In a groundbreaking study poised to reshape our understanding of metastatic bladder cancer, researchers have uncovered a sophisticated signaling-metabolic circuit that co-opts the local muscle microenvironment to foster tumor spread. The study, spearheaded by Miaoling Tang’s team at Sun Yat-Sen University and published in the journal Targetome on February 13, 2026, illuminates the molecular cascade whereby tumor-secreted TGFβ3 induces mitochondrial metabolic rewiring in bladder smooth muscle cells (SMCs). These normally contractile cells accumulate succinate, an intermediary metabolite, which is then expelled as a paracrine factor, triggering a transdifferentiation process that converts muscle cells into endothelial-like vascular niche builders.

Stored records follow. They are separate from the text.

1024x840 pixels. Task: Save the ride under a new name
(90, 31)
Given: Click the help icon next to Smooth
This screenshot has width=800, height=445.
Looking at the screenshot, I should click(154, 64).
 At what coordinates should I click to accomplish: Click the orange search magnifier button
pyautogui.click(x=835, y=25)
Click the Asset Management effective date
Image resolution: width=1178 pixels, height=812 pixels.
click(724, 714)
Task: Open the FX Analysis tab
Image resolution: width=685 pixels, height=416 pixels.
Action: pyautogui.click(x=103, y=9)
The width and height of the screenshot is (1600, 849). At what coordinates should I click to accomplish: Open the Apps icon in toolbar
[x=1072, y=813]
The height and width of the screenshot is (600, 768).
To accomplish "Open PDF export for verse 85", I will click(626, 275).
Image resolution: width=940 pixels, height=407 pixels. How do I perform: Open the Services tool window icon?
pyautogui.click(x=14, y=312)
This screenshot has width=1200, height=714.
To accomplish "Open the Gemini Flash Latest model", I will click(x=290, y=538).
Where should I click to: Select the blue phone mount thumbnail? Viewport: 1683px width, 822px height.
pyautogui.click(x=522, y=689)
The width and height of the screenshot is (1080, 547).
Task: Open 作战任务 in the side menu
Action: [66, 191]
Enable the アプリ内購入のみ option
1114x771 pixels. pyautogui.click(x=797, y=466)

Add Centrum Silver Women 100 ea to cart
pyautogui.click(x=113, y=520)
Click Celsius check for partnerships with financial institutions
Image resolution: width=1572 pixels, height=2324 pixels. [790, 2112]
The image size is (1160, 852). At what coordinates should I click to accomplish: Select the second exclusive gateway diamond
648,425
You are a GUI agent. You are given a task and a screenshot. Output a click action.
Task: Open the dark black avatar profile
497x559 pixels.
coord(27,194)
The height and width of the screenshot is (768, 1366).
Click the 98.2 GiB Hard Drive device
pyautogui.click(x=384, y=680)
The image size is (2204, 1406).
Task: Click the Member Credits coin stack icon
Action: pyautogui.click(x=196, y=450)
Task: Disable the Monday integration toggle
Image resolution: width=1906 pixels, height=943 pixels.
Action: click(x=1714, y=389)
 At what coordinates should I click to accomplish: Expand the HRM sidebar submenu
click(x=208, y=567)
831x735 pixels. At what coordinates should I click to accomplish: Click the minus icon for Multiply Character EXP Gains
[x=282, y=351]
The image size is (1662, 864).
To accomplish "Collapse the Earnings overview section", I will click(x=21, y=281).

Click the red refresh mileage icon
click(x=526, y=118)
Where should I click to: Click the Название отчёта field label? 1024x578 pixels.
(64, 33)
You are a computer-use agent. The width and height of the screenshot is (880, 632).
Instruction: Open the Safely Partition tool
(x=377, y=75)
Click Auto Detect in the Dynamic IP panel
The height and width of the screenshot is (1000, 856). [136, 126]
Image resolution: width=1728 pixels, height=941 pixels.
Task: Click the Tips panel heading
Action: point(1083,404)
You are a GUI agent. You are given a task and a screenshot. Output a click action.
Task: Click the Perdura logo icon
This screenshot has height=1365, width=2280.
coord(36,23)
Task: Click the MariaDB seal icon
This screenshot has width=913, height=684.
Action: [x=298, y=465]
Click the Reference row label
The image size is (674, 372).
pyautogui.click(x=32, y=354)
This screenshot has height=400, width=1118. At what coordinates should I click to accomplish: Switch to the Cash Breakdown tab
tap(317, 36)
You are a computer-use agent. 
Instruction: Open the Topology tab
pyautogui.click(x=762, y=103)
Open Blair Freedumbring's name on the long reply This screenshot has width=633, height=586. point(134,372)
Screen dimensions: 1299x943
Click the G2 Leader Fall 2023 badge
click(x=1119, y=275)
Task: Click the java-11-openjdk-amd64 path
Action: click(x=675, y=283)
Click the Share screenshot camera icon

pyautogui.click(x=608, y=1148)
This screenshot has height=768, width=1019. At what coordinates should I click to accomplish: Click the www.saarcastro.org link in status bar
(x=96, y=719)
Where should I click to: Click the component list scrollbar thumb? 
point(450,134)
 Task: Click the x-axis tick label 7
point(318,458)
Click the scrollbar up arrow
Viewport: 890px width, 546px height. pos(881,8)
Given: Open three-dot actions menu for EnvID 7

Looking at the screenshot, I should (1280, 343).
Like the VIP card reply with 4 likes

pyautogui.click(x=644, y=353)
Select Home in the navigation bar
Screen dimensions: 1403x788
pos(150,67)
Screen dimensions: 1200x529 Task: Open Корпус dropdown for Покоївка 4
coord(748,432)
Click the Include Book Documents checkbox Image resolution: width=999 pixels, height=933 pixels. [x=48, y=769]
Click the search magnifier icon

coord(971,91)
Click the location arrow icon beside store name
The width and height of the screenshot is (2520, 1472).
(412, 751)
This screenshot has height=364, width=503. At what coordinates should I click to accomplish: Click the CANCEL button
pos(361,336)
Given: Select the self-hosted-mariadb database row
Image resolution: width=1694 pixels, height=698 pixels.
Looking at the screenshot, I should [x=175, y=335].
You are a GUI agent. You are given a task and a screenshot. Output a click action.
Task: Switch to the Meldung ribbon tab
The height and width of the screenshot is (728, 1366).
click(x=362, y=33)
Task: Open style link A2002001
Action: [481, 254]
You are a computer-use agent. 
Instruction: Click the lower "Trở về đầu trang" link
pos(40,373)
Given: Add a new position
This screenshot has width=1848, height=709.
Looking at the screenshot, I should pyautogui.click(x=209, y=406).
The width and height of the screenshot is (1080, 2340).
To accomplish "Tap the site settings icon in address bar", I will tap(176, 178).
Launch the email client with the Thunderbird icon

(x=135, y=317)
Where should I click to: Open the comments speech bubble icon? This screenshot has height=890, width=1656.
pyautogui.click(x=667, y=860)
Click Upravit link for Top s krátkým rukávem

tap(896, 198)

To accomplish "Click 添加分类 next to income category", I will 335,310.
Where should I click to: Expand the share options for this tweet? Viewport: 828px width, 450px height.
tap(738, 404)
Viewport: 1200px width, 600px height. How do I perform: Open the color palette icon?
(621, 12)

This vascular remodeling not only facilitates intramuscular angiogenesis but also creates fertile grounds for disseminated tumor cells to seed distant metastases.
The clinical challenge addressed by this research stems from the stark prognostic shift observed once bladder tumors invade the detrusor muscle layer. Historically, clinicians have noted a precipitous rise in lymph node and systemic metastases after muscle invasion, yet the mechanistic “bridge” linking local invasion to systemic spread remained elusive. The detrusor consists predominantly of smooth muscle fibers, which possess a remarkable plasticity under pathological stimuli. The idea that tumor cells might “educate” these resident muscle cells to remodel their phenotype and the local blood vessel architecture reframes the invasion-metastasis paradigm, emphasizing a dynamic tumor-microenvironment crosstalk.
Using an integrative experimental approach that combined clinical pathology analysis, patient-derived bladder cancer models, advanced metabolomics, and targeted pathway interference, the investigators first quantified the density of microvessels within the muscularis layer of 305 archived bladder cancer specimens. Their findings revealed a significant elevation of intramuscular microvessel density (MVD) in muscle-invasive bladder cancer (MIBC) compared to non–muscle-invasive counterparts, aligning with poorer clinical outcomes such as decreased distant-metastasis–free and overall survival. Intriguingly, immunohistochemical analyses revealed that many CD31-positive vascular structures within the muscularis of MIBC co-expressed α-smooth muscle actin (α-SMA), a canonical smooth muscle marker. This unusual staining pattern suggested a vascular compartment partly derived from transformed SMCs.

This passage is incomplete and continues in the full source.